Question

Find the inverse of each of the following matrices where possible, or show that the matrix is singular.
$$\begin{pmatrix}6&3\\8&4\end{pmatrix}$$

Answer

**step1** Understanding the problem

The problem asks us to determine if the given matrix has an inverse. If it does, we need to find it. If it does not, we need to show that the matrix is "singular", which means it does not have an inverse.
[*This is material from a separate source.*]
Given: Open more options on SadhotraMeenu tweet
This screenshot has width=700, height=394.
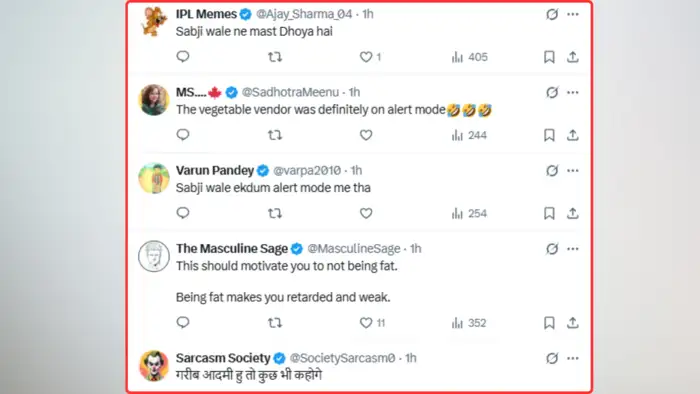Looking at the screenshot, I should [x=573, y=92].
**step2** Identifying the given matrix

The given matrix is:
$$A = \begin{pmatrix}6&3\\8&4\end{pmatrix}$$
For a 2x2 matrix like this, we can label its elements as:
$$A = \begin{pmatrix}a&b\\c&d\end{pmatrix}$$
In our case, we have:
The top-left number (a) is 6.
The top-right number (b) is 3.
The bottom-left number (c) is 8.
The bottom-right number (d) is 4.

**step3** Determining if the matrix has an inverse

For a 2x2 matrix to have an inverse, a special calculation called the "determinant" must not be equal to zero. If the determinant is zero, the matrix is singular and does not have an inverse.
The determinant of a 2x2 matrix $$\begin{pmatrix}a&b\\c&d\end{pmatrix}$$ is calculated using the formula: $$(a \times d) - (b \times c)$$.

**step4** Calculating the determinant

Now, let's substitute the numbers from our matrix into the determinant formula:
$$(a \times d) - (b \times c)$$
$$(6 \times 4) - (3 \times 8)$$
First, we multiply the numbers:
$$6 \times 4 = 24$$
$$3 \times 8 = 24$$
Next, we subtract the second product from the first:
$$24 - 24 = 0$$
The determinant of the matrix is 0.

**step5** Concluding on the matrix's invertibility

Since the determinant of the matrix is 0, the matrix is singular. This means that the matrix does not have an inverse.